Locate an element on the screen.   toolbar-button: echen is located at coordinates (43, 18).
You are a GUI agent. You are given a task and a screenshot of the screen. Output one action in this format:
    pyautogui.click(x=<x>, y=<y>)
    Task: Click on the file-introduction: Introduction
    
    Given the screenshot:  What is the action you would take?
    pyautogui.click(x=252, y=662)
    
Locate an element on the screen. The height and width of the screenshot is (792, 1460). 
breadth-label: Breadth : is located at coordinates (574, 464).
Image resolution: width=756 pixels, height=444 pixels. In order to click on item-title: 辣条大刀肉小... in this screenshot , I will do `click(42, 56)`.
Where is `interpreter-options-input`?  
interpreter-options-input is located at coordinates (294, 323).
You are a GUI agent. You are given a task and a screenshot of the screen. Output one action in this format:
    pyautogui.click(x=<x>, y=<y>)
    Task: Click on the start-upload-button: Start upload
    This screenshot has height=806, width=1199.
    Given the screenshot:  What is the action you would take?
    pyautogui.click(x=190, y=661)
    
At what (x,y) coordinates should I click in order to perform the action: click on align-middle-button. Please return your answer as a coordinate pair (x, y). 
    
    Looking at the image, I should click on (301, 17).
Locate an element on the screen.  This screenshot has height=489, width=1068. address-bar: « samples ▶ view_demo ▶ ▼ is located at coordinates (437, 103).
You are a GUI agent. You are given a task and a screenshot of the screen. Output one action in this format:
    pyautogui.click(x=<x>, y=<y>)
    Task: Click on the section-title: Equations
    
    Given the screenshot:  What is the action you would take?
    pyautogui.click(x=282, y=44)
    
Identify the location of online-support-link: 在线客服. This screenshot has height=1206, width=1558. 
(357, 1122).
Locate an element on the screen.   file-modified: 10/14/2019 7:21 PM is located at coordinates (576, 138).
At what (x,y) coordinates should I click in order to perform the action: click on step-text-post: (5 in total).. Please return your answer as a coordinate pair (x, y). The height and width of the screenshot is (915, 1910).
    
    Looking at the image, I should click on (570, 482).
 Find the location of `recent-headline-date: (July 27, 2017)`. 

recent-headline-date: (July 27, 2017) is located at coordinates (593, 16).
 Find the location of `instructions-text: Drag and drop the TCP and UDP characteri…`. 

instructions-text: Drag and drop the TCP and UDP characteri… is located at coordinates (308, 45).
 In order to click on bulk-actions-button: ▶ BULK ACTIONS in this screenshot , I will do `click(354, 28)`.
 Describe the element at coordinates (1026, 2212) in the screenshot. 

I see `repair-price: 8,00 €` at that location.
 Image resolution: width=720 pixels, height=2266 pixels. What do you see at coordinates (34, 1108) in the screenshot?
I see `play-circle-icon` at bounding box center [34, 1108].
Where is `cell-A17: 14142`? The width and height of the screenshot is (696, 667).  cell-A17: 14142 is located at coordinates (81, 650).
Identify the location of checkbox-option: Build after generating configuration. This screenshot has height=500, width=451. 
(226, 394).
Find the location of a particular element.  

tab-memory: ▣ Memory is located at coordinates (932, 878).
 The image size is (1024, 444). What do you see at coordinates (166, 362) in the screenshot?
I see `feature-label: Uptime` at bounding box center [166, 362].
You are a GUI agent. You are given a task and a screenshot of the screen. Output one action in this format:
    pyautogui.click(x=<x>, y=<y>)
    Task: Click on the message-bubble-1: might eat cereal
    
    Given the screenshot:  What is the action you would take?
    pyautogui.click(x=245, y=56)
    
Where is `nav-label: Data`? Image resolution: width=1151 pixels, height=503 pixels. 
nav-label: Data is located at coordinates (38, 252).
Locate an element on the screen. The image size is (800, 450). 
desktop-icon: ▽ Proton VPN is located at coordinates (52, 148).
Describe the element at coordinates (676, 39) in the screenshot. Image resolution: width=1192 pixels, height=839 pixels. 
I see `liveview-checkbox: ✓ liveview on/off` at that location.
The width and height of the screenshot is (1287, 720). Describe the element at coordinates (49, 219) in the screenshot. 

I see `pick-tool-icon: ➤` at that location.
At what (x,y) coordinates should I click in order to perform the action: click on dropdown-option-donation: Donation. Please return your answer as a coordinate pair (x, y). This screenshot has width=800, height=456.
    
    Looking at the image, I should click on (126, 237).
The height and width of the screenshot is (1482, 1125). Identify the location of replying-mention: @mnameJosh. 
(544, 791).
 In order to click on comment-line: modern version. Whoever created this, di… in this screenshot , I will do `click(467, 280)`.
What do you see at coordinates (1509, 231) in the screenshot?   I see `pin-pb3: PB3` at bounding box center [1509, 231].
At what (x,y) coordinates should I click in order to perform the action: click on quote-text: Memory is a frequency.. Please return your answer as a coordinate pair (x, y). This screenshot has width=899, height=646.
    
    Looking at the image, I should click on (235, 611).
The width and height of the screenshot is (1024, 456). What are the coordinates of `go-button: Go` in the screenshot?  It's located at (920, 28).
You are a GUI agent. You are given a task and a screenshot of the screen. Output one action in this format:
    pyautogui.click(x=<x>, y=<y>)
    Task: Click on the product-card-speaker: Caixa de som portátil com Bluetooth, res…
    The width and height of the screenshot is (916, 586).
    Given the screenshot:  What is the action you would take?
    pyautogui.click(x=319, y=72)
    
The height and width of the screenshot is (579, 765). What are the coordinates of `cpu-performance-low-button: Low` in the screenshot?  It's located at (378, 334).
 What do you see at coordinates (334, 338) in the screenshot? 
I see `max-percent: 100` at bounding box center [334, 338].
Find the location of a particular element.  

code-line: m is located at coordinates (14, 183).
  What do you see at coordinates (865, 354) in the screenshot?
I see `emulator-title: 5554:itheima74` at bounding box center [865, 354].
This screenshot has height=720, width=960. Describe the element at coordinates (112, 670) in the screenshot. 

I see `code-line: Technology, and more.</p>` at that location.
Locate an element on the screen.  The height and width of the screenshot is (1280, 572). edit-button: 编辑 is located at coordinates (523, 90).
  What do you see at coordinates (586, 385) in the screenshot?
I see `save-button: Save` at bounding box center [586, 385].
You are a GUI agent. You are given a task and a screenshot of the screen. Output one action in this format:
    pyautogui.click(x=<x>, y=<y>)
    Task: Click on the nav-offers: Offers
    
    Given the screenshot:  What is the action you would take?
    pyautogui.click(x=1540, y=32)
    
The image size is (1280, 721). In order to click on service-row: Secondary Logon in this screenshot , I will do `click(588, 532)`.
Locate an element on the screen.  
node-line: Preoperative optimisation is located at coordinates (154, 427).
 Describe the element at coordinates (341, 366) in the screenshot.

What is being asked: Copy all of the rows above word for word, without changing anything.

Exercise output:
Locate an element on the screen.   toolbar-button: echen is located at coordinates (43, 18).
You are a GUI agent. You are given a task and a screenshot of the screen. Output one action in this format:
    pyautogui.click(x=<x>, y=<y>)
    Task: Click on the file-introduction: Introduction
    
    Given the screenshot:  What is the action you would take?
    pyautogui.click(x=252, y=662)
    
Locate an element on the screen. The height and width of the screenshot is (792, 1460). 
breadth-label: Breadth : is located at coordinates (574, 464).
Image resolution: width=756 pixels, height=444 pixels. In order to click on item-title: 辣条大刀肉小... in this screenshot , I will do `click(42, 56)`.
Where is `interpreter-options-input`?  
interpreter-options-input is located at coordinates (294, 323).
You are a GUI agent. You are given a task and a screenshot of the screen. Output one action in this format:
    pyautogui.click(x=<x>, y=<y>)
    Task: Click on the start-upload-button: Start upload
    This screenshot has height=806, width=1199.
    Given the screenshot:  What is the action you would take?
    pyautogui.click(x=190, y=661)
    
At what (x,y) coordinates should I click in order to perform the action: click on align-middle-button. Please return your answer as a coordinate pair (x, y). 
    
    Looking at the image, I should click on (301, 17).
Locate an element on the screen.  This screenshot has height=489, width=1068. address-bar: « samples ▶ view_demo ▶ ▼ is located at coordinates (437, 103).
You are a GUI agent. You are given a task and a screenshot of the screen. Output one action in this format:
    pyautogui.click(x=<x>, y=<y>)
    Task: Click on the section-title: Equations
    
    Given the screenshot:  What is the action you would take?
    pyautogui.click(x=282, y=44)
    
Identify the location of online-support-link: 在线客服. This screenshot has height=1206, width=1558. 
(357, 1122).
Locate an element on the screen.   file-modified: 10/14/2019 7:21 PM is located at coordinates (576, 138).
At what (x,y) coordinates should I click in order to perform the action: click on step-text-post: (5 in total).. Please return your answer as a coordinate pair (x, y). The height and width of the screenshot is (915, 1910).
    
    Looking at the image, I should click on (570, 482).
 Find the location of `recent-headline-date: (July 27, 2017)`. 

recent-headline-date: (July 27, 2017) is located at coordinates (593, 16).
 Find the location of `instructions-text: Drag and drop the TCP and UDP characteri…`. 

instructions-text: Drag and drop the TCP and UDP characteri… is located at coordinates (308, 45).
 In order to click on bulk-actions-button: ▶ BULK ACTIONS in this screenshot , I will do `click(354, 28)`.
 Describe the element at coordinates (1026, 2212) in the screenshot. 

I see `repair-price: 8,00 €` at that location.
 Image resolution: width=720 pixels, height=2266 pixels. What do you see at coordinates (34, 1108) in the screenshot?
I see `play-circle-icon` at bounding box center [34, 1108].
Where is `cell-A17: 14142`? The width and height of the screenshot is (696, 667).  cell-A17: 14142 is located at coordinates (81, 650).
Identify the location of checkbox-option: Build after generating configuration. This screenshot has height=500, width=451. 
(226, 394).
Find the location of a particular element.  

tab-memory: ▣ Memory is located at coordinates (932, 878).
 The image size is (1024, 444). What do you see at coordinates (166, 362) in the screenshot?
I see `feature-label: Uptime` at bounding box center [166, 362].
You are a GUI agent. You are given a task and a screenshot of the screen. Output one action in this format:
    pyautogui.click(x=<x>, y=<y>)
    Task: Click on the message-bubble-1: might eat cereal
    
    Given the screenshot:  What is the action you would take?
    pyautogui.click(x=245, y=56)
    
Where is `nav-label: Data`? Image resolution: width=1151 pixels, height=503 pixels. 
nav-label: Data is located at coordinates (38, 252).
Locate an element on the screen. The image size is (800, 450). 
desktop-icon: ▽ Proton VPN is located at coordinates (52, 148).
Describe the element at coordinates (676, 39) in the screenshot. Image resolution: width=1192 pixels, height=839 pixels. 
I see `liveview-checkbox: ✓ liveview on/off` at that location.
The width and height of the screenshot is (1287, 720). Describe the element at coordinates (49, 219) in the screenshot. 

I see `pick-tool-icon: ➤` at that location.
At what (x,y) coordinates should I click in order to perform the action: click on dropdown-option-donation: Donation. Please return your answer as a coordinate pair (x, y). This screenshot has width=800, height=456.
    
    Looking at the image, I should click on (126, 237).
The height and width of the screenshot is (1482, 1125). Identify the location of replying-mention: @mnameJosh. 
(544, 791).
 In order to click on comment-line: modern version. Whoever created this, di… in this screenshot , I will do `click(467, 280)`.
What do you see at coordinates (1509, 231) in the screenshot?   I see `pin-pb3: PB3` at bounding box center [1509, 231].
At what (x,y) coordinates should I click in order to perform the action: click on quote-text: Memory is a frequency.. Please return your answer as a coordinate pair (x, y). This screenshot has width=899, height=646.
    
    Looking at the image, I should click on (235, 611).
The width and height of the screenshot is (1024, 456). What are the coordinates of `go-button: Go` in the screenshot?  It's located at (920, 28).
You are a GUI agent. You are given a task and a screenshot of the screen. Output one action in this format:
    pyautogui.click(x=<x>, y=<y>)
    Task: Click on the product-card-speaker: Caixa de som portátil com Bluetooth, res…
    The width and height of the screenshot is (916, 586).
    Given the screenshot:  What is the action you would take?
    pyautogui.click(x=319, y=72)
    
The height and width of the screenshot is (579, 765). What are the coordinates of `cpu-performance-low-button: Low` in the screenshot?  It's located at (378, 334).
 What do you see at coordinates (334, 338) in the screenshot? 
I see `max-percent: 100` at bounding box center [334, 338].
Find the location of a particular element.  

code-line: m is located at coordinates (14, 183).
  What do you see at coordinates (865, 354) in the screenshot?
I see `emulator-title: 5554:itheima74` at bounding box center [865, 354].
This screenshot has height=720, width=960. Describe the element at coordinates (112, 670) in the screenshot. 

I see `code-line: Technology, and more.</p>` at that location.
Locate an element on the screen.  The height and width of the screenshot is (1280, 572). edit-button: 编辑 is located at coordinates (523, 90).
  What do you see at coordinates (586, 385) in the screenshot?
I see `save-button: Save` at bounding box center [586, 385].
You are a GUI agent. You are given a task and a screenshot of the screen. Output one action in this format:
    pyautogui.click(x=<x>, y=<y>)
    Task: Click on the nav-offers: Offers
    
    Given the screenshot:  What is the action you would take?
    pyautogui.click(x=1540, y=32)
    
The image size is (1280, 721). In order to click on service-row: Secondary Logon in this screenshot , I will do `click(588, 532)`.
Locate an element on the screen.  
node-line: Preoperative optimisation is located at coordinates (154, 427).
 Describe the element at coordinates (341, 366) in the screenshot.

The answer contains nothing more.